Broccoli is rich in sulforaphane, a naturally occurring compound. (Shutterstock)
Broccoli is rich in sulforaphane, a naturally occurring compound. (Shutterstock)

In the study, conducted on rats, this compound reduced glucose production by liver cells that were growing in culture and shifted the liver gene expression away from a diseased state in the rats with diabetes. Sulforaphane reversed the disease signature in the livers from diabetic animals and cut exaggerated glucose production and glucose intolerance by a magnitude similar to that of metformin, said Annika Axelsson from the Lund University in Sweden. In addition, sulforaphane provided as concentrated broccoli sprout extract reduced fasting blood glucose and glycated hemoglobin (HbA1c) in obese patients with dysregulated Type 2 diabetes.
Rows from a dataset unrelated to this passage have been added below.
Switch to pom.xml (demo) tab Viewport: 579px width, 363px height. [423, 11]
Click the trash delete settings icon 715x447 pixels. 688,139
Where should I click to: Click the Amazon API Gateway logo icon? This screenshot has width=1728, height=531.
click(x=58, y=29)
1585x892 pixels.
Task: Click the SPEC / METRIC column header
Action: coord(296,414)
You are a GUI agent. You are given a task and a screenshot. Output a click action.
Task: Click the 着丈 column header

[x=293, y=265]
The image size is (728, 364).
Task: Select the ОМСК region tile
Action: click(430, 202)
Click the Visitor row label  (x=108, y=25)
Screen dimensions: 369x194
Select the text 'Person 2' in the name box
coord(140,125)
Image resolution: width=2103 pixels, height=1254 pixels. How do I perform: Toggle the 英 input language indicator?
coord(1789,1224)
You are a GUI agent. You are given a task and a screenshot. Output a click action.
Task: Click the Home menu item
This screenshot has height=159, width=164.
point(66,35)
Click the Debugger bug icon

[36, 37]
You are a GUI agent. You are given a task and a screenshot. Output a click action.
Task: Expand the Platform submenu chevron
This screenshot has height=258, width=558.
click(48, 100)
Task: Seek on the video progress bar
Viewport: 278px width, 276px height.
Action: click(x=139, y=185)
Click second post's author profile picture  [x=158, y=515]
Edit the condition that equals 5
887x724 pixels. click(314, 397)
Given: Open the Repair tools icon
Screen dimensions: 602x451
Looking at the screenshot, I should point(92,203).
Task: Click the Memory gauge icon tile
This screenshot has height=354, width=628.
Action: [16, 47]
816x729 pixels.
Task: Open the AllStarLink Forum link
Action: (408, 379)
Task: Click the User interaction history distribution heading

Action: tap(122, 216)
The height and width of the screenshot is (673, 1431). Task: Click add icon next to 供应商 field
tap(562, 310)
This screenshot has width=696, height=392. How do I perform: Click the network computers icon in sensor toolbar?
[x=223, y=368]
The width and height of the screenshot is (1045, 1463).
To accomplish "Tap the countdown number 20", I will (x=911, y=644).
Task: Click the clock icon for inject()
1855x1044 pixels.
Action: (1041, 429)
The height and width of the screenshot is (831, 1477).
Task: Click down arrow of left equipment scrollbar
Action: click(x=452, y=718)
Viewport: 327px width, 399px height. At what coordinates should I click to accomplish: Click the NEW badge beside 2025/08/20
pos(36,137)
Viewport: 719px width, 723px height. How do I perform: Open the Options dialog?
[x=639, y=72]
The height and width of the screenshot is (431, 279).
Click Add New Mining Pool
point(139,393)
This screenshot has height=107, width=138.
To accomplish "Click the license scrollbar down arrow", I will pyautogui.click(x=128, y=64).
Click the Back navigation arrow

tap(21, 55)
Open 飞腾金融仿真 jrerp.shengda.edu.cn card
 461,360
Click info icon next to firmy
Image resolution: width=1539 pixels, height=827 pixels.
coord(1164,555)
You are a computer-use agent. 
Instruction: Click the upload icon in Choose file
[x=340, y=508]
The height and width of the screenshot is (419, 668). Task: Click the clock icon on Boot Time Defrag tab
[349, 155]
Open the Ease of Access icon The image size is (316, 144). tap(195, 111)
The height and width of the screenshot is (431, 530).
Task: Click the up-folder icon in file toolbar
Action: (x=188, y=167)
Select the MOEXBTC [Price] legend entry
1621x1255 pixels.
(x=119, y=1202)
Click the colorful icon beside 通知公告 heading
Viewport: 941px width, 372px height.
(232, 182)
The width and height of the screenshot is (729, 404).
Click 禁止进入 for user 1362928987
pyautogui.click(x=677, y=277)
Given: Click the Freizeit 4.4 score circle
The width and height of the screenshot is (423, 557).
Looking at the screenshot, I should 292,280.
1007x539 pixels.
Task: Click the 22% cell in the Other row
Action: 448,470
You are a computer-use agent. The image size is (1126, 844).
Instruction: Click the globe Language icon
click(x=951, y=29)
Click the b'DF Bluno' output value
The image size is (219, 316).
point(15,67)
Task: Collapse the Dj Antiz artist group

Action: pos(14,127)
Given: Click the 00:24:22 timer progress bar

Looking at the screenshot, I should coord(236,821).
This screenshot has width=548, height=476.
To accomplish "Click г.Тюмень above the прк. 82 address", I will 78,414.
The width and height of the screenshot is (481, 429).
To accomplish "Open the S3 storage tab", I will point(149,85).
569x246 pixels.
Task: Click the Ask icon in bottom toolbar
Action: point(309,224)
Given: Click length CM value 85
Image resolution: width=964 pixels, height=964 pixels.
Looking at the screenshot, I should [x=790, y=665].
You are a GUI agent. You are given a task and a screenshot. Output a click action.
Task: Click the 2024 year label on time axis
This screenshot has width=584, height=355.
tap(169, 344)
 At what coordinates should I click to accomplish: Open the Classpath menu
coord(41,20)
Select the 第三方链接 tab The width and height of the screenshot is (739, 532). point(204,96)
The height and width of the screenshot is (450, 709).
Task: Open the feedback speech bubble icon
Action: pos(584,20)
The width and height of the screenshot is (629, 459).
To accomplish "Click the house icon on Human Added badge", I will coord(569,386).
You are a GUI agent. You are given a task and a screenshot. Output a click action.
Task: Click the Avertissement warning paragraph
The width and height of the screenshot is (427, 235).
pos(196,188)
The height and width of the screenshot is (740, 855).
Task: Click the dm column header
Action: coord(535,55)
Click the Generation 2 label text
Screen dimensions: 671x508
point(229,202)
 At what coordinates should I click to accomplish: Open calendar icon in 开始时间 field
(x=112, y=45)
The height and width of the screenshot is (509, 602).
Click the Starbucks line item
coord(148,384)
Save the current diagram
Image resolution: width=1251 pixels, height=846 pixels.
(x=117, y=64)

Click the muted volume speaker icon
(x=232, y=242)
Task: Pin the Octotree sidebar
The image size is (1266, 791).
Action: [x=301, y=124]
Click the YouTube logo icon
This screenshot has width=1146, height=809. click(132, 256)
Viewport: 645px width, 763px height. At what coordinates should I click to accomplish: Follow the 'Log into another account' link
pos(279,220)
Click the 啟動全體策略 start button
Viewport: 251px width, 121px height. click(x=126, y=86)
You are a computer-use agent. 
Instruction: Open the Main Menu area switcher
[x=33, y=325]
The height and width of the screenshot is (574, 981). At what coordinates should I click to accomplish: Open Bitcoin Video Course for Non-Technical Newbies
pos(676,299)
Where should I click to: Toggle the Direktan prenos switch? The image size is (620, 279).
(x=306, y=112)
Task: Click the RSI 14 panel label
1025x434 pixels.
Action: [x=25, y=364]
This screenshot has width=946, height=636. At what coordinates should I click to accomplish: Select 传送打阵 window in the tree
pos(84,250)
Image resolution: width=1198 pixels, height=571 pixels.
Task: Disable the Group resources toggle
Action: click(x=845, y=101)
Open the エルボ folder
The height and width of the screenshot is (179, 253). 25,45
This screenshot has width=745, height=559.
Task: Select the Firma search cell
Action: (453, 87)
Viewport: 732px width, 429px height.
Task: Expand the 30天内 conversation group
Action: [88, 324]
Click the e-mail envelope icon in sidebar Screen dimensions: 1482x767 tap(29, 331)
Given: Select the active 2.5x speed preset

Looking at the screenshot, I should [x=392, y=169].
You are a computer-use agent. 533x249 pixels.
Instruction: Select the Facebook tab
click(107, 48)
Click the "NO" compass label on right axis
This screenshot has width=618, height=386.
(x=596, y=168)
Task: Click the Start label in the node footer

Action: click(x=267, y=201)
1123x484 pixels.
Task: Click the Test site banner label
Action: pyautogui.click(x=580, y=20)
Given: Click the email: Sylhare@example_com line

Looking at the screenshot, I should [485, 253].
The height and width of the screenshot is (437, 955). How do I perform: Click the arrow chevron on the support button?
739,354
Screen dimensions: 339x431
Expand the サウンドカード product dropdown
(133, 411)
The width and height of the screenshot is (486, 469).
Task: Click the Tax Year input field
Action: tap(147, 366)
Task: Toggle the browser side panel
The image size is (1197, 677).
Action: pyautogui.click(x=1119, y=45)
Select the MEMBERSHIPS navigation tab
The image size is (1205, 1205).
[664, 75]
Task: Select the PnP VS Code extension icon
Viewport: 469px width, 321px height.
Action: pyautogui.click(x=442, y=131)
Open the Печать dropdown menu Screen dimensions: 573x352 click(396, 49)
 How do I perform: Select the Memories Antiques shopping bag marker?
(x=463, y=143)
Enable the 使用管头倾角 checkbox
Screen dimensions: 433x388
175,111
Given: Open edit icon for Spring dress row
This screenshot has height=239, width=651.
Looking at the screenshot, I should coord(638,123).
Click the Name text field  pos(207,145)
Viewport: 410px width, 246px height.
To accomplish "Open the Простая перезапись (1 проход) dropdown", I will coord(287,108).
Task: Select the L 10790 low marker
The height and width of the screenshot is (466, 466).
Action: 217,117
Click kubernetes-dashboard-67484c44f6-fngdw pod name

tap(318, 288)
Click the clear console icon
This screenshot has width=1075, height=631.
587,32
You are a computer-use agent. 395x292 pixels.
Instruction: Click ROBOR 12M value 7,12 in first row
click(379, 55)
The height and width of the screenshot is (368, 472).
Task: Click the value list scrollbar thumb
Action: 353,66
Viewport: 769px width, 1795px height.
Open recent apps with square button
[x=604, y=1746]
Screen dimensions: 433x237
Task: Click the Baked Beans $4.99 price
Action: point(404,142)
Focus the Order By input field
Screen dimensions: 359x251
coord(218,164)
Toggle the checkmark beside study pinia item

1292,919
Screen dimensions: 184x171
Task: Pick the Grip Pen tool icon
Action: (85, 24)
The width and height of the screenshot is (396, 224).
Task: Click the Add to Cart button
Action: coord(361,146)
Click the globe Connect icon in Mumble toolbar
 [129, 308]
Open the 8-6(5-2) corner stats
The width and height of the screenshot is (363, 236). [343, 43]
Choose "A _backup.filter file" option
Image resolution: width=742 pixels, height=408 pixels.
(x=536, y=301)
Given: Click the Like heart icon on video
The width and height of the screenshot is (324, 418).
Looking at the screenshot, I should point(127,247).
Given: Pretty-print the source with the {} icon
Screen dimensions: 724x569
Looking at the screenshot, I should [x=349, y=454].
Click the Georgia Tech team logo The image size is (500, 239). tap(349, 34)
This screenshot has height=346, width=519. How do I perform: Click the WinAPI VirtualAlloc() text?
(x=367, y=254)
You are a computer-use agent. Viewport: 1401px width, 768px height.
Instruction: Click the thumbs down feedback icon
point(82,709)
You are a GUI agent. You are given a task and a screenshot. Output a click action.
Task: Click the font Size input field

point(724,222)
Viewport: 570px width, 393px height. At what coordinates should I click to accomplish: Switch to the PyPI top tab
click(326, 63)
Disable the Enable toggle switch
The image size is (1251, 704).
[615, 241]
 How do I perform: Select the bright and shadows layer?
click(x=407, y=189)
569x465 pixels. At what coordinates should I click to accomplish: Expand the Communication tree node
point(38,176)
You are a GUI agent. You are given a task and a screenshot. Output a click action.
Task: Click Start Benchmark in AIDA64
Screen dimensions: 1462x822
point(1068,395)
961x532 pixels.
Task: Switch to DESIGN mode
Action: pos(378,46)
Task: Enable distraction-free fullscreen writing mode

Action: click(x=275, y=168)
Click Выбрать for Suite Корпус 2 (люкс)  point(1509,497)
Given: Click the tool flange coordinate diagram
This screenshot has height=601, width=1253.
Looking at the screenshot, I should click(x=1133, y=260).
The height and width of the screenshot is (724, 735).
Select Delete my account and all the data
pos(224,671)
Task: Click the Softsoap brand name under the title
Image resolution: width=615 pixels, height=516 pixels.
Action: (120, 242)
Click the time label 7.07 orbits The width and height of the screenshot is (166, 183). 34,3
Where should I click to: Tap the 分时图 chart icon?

For the study, appearing in the journal Science Translational Medicine, the team constructed a signature for Type 2 diabetes based on 50 genes, then used publically available expression datasets to screen 3,852 compounds for drugs that potentially reverse disease. When the researchers gave concentrated broccoli sprout extracts to 97 human Type 2 diabetes patients in a 12-week randomised placebo-controlled trial, obese participants who had dysregulated disease demonstrated significantly decreased fasting blood glucose levels compared to controls.